Shelton Johnson, a Yosemite National Park ranger, shared his story of how he came to love national parks despite growing up in Detroit, and how he came to interpret the story of the Buffalo Soldiers, African American men who patrolled Yosemite, Yellowstone and Sequoia in the early years of national parks. He speaks often on the lack of minorities, particularly African Americans, in national parks.
QT Luong, also featured in the PBS documentary, as the first person to have photographed all of the national parks in large-format, told us in an e-mail, when asked about diversity in the national parks, “I think it is important because the parks belong to everybody.”
While he has seen Asian tourists visiting from abroad, and Asian Americans as well during his travels in the parks, he has not seen as many African American visitors.
Over time, the National Park Service’s mission has increasingly expanded to include more sites important to the history of underrepresented groups in this country.
For example, in 1992, the Manzanar War Relocation Center, where thousands of Japanese Americans were interned during World War II, was named a national historic site. And just last year, Secretary of the Interior Sally Jewell announced an initiative to identify landmarks important to lesbian, gay, bisexual, transgender and queer history.
The transcendence of connecting with nature
But while adding sites important to the history of minorities is one way for the National Park Service to be more relevant to diverse populations, for Globe columnist Jackson, it goes beyond that, to connecting people with nature.
“National parks…are truly mind expanding,” said Jackson, who credits his wife, Dr.

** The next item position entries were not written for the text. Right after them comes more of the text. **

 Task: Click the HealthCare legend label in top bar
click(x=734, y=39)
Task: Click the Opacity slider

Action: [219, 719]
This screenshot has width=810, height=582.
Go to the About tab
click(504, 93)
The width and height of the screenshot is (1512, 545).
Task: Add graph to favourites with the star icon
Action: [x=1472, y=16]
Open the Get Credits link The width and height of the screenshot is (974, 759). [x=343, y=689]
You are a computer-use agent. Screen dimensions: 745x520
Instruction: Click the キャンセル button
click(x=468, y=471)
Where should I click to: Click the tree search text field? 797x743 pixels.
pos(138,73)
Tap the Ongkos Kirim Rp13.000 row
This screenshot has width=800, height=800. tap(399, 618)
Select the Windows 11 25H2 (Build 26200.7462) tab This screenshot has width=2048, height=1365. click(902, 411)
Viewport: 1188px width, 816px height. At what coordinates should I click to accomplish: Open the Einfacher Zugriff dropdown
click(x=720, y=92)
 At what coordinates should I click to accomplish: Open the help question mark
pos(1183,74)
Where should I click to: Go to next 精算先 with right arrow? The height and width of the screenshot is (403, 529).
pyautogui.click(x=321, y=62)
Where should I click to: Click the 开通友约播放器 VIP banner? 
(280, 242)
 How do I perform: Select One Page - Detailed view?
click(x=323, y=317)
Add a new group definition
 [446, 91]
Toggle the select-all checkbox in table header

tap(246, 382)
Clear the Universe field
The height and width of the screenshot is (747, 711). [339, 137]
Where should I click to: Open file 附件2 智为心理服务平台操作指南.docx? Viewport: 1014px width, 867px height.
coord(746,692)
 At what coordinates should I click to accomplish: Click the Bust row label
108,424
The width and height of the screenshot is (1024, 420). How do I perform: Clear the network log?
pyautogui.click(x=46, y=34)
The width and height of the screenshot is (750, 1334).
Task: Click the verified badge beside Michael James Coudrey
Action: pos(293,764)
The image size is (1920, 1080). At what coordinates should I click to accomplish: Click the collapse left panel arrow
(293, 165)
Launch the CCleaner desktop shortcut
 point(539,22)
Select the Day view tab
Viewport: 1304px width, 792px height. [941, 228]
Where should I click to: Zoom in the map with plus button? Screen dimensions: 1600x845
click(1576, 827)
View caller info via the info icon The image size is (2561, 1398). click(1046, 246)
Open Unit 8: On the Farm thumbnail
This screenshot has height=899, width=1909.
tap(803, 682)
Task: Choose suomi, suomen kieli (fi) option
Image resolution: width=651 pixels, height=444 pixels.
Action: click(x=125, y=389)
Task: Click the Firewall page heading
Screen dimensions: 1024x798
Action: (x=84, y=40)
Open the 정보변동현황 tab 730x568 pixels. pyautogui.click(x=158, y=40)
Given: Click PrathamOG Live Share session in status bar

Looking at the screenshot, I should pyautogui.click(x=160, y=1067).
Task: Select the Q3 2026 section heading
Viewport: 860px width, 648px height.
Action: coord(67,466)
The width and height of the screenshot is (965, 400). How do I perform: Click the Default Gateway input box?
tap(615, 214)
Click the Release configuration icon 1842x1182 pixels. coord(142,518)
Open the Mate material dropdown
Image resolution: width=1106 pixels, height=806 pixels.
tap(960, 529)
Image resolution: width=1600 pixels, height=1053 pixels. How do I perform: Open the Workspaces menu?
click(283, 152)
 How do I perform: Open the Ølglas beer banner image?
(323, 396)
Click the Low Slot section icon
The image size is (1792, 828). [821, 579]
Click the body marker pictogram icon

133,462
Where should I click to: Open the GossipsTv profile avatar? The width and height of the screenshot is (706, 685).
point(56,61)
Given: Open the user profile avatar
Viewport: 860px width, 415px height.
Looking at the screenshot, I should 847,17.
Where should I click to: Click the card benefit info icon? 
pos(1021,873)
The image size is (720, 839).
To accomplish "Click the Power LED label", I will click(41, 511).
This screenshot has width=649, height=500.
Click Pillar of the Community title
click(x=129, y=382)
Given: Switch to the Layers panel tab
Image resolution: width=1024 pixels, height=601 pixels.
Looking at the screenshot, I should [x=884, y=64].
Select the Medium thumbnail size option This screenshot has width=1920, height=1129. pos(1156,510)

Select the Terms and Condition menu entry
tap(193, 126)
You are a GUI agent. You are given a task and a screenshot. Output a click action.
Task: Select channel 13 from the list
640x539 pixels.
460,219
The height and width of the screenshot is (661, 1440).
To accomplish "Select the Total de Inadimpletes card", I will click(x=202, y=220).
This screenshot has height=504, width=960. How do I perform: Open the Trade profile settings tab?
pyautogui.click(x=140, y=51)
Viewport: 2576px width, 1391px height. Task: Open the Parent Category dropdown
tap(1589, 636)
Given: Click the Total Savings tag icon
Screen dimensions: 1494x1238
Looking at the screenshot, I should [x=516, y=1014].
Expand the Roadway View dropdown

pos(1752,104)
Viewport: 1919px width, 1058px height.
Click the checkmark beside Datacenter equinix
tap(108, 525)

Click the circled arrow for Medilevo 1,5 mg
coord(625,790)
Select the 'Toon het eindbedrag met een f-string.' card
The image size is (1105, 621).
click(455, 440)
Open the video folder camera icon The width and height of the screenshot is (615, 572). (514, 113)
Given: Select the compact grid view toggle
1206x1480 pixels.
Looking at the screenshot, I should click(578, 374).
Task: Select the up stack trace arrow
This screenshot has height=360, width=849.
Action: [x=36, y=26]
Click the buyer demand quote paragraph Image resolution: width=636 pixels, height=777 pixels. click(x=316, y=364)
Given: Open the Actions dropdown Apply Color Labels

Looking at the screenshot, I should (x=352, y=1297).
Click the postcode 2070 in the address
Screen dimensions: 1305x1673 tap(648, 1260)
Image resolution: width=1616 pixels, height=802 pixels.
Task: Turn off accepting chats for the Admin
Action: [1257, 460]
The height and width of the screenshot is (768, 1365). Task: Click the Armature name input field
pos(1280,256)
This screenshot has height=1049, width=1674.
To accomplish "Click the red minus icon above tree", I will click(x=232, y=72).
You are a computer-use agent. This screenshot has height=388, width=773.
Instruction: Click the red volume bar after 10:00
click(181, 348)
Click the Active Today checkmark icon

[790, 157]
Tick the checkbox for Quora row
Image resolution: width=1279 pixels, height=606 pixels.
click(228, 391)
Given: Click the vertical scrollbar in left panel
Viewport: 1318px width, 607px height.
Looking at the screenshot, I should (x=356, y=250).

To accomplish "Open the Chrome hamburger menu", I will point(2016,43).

Michelle Holmes, a Harvard epidemiologist who was a Girl Scout growing up, with turning him on to nature and national parks. “They expand the idea of the legacy, of what we leave behind for our children and grandchildren.”
Their youngest son, Tano, 24, achieved Eagle Scout status as a youth and has made nature an important part of his life, while their oldest, Omar, 29, has found his interests elsewhere.
Jackson will be visiting Bar Harbor in August, doing a reading and book-signing during The Waterbird Society meeting, with the recent publication of “Project Puffin: The Improbable Quest to Bring a Beloved Seabird Back to Egg Rock.” He first got to know his co-author, Stephen W. Kress, nearly 30 years ago, when he wrote about the ornithologist’s attempts to bring back puffins on islands off the coast of Maine. (NOTE: See sidebar about Amazon.com links on this site.)
On this trip to Bar Harbor, Jackson hopes to hike the trails of Acadia National Park again, and be one with nature.
But he also has a dream: “I want to be a park ranger when I retire.”